Chemical Inhibitors Targeting the Oncogenic m6A Modifying Proteins
Epigenetics has introduced a new layer of complexity to gene expression regulation by extending its influence to RNA. Among the many RNA modifications, N6-methyladenosine (m6A) is one of the most abundant and was first identified on eukaryotic mRNA in the 1970s. However, the significance of m6A modification remained largely overlooked until the discovery of the fat mass and obesity-associated (FTO) enzyme nearly 40 years later, which was identified as the first m6A demethylase. The m6A modification impacts nearly every aspect of RNA metabolism and, in turn, exerts widespread effects on gene expression at multiple levels, playing a critical role in a range of biological processes, including cancer progression, metastasis, and immune evasion.

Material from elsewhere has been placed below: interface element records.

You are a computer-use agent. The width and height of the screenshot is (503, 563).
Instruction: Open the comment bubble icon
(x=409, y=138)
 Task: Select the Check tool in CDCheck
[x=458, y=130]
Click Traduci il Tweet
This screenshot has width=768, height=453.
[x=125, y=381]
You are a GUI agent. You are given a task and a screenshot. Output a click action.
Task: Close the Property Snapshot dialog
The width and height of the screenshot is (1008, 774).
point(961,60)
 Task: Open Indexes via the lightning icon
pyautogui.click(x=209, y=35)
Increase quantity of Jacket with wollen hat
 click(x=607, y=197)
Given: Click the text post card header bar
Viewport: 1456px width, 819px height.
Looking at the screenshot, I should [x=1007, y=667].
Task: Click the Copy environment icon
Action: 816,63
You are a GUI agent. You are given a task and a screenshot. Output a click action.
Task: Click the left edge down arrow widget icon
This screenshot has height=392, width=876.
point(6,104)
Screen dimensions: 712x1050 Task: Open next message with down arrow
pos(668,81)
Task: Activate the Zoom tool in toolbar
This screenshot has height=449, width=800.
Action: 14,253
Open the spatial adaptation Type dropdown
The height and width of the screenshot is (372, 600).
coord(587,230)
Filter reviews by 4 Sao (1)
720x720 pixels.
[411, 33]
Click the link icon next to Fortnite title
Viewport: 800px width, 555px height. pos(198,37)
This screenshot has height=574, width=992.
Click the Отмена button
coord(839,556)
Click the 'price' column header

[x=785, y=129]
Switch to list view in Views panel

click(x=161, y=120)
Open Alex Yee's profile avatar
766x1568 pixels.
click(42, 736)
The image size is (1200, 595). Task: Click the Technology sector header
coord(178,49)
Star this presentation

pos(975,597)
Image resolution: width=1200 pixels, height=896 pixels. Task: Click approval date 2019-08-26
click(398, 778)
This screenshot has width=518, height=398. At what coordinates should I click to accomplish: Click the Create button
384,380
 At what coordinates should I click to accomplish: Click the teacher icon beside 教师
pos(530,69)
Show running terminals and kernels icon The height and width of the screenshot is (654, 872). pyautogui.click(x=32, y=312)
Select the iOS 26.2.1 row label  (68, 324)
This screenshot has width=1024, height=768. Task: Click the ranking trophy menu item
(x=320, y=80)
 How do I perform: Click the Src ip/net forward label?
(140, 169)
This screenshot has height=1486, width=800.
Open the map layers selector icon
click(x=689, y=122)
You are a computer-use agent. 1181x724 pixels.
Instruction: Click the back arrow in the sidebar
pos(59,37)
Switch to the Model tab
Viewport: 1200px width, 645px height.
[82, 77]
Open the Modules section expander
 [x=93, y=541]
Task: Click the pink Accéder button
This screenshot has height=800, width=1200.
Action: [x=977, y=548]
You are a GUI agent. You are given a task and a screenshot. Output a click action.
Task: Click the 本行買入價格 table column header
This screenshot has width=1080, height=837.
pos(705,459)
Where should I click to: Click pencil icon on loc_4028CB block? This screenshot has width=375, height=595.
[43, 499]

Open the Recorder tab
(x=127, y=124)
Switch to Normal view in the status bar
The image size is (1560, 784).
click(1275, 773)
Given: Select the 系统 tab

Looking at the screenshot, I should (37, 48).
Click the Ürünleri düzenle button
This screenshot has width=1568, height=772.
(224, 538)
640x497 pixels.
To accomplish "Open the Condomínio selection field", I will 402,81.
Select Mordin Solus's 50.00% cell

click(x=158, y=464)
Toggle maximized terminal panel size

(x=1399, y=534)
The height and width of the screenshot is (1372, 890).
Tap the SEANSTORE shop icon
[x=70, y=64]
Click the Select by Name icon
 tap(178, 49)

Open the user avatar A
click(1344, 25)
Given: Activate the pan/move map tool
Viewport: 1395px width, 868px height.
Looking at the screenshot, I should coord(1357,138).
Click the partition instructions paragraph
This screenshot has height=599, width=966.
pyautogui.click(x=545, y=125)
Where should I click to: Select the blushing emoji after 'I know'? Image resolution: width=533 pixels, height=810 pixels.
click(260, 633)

The dynamic regulation of m6A levels is governed by a network of RNA epigenetic machinery that includes methyltransferases such as METTL3, demethylases like FTO and AlkB human homolog 5 (ALKBH5), and various reader proteins. While understanding of RNA epigenetics and its potential for drug discovery is still in its early stages, it is crucial to develop chemical probes and lead compounds that can advance research into m6A biology and facilitate the discovery of anticancer drugs targeting m6A-modifying oncogenic proteins.
In this Account, we detail our work on the development of chemical inhibitors that regulate m6A in mRNA by targeting the FTO demethylase, and the elucidation of their mechanisms of action. We first identified rhein as the first substrate-competitive inhibitor of FTO, but its poor selectivity led us to discover meclofenamic acid (MA) as a more selective FTO inhibitor when compared with ALKBH5. Using the structural complex of MA bound to FTO, we designed MA analogs FB23-2 and Dac51, which showed significantly improved activity over MA. For example, FB23-2 demonstrated highly specific FTO inhibition in vitro, with no cross-reactivity against over 400 other oncogenic proteins, including kinases, proteases, and DNA and histone epigenetic proteins. Mimicking the effects of FTO depletion, FB23-2 promoted differentiation and apoptosis of human acute myeloid leukemia (AML) cells and inhibited the progression of primary leukemia cells in xenotransplanted mice. Meanwhile, Dac51 treatment reduced the glycolytic activity of tumor cells and restored the function of CD8+ T cells, inhibiting the growth of solid tumors in vivo.
These FTO inhibitors have not only served as valuable probes for advancing our understanding of m6A modification, but they also hold promise as lead compounds in the development of anticancer therapies targeting FTO. Finally, we provide a brief review of inhibitors targeting ALKBH5 demethylase and modulators of the METTL3 methyltransferase. Collectively, these small-molecule modulators, which selectively target RNA epigenetic proteins, will enhance studies of gene expression regulation and may accelerate the discovery of novel anticancer targets.